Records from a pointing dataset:
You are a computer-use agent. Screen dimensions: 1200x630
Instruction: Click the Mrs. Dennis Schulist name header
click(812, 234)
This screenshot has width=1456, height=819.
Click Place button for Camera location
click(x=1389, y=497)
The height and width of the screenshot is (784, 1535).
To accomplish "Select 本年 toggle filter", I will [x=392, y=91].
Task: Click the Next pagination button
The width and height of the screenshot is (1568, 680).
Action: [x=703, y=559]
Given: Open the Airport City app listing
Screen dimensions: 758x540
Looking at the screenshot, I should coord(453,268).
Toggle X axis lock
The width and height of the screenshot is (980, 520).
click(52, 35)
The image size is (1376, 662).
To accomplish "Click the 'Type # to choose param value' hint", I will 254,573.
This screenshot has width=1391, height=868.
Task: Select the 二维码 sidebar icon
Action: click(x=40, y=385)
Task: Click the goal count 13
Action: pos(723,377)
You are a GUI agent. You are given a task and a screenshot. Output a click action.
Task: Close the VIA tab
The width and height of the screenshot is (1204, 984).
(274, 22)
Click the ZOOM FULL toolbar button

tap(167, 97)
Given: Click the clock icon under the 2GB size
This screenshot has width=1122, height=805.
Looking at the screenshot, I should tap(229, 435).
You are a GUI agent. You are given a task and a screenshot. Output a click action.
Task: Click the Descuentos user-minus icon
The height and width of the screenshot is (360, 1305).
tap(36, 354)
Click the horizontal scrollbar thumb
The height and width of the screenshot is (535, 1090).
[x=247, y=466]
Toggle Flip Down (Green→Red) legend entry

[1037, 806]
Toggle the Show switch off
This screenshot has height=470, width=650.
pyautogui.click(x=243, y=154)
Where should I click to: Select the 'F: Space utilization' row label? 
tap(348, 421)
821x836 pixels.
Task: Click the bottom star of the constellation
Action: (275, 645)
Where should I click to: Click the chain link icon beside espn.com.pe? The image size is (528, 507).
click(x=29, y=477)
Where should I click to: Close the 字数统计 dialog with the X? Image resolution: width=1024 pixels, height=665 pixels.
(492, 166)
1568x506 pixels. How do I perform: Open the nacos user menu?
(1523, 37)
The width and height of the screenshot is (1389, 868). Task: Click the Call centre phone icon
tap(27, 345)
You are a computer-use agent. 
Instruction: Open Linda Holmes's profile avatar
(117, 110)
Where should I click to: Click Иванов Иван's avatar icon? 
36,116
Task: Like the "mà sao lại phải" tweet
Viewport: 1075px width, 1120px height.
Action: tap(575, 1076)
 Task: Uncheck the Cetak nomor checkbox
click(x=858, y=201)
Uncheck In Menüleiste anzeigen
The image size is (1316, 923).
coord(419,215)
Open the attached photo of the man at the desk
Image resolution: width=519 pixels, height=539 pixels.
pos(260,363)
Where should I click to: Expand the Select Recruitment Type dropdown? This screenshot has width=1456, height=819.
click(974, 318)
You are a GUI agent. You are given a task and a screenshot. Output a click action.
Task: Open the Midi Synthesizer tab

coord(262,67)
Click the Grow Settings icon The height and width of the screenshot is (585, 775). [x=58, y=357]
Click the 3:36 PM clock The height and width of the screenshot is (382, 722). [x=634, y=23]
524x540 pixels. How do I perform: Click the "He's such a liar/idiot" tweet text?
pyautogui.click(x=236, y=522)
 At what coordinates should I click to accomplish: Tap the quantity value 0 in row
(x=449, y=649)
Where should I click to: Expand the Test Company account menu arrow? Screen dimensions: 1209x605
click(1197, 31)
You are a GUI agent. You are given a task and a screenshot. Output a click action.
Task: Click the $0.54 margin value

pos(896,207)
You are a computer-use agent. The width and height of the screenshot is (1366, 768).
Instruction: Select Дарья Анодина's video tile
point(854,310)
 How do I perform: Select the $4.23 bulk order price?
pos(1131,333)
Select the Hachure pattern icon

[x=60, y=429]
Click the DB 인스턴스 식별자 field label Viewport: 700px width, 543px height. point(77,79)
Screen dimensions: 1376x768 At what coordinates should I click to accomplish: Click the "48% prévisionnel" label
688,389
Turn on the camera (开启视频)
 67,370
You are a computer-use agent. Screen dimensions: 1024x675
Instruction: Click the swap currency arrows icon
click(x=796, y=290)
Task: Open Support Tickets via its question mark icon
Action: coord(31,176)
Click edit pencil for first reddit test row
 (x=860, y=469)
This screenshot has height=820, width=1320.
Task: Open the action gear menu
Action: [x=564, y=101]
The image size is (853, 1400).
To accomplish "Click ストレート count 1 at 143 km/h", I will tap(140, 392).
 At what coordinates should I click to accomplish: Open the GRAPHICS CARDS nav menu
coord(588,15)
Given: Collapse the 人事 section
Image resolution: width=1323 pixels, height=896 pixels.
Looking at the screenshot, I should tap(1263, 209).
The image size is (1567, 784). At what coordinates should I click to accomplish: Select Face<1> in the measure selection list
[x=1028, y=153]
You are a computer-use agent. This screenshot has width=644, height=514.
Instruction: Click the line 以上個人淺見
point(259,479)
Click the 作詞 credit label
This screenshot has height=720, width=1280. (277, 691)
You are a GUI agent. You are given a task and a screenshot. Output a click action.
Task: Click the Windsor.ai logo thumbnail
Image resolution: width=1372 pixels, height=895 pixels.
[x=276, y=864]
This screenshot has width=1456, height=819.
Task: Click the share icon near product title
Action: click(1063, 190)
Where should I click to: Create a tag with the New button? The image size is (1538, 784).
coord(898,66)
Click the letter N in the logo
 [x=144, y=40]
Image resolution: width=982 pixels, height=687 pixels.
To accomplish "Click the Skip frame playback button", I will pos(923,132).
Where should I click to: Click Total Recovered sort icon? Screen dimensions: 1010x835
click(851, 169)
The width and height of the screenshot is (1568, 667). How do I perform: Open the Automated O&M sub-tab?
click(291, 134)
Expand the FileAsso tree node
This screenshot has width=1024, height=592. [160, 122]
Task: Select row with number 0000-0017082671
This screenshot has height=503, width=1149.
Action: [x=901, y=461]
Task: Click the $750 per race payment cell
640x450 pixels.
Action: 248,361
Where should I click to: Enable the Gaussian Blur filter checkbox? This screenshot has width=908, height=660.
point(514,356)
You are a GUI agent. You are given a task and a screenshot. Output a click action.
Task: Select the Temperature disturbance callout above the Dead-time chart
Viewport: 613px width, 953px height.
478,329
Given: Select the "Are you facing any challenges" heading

• BRIEF:
List every line above that contains the word "Close".

• WRITTEN RESPONSE:
Task: Close the VIA tab
Where should I click to: Close the 字数统计 dialog with the X? Image resolution: width=1024 pixels, height=665 pixels.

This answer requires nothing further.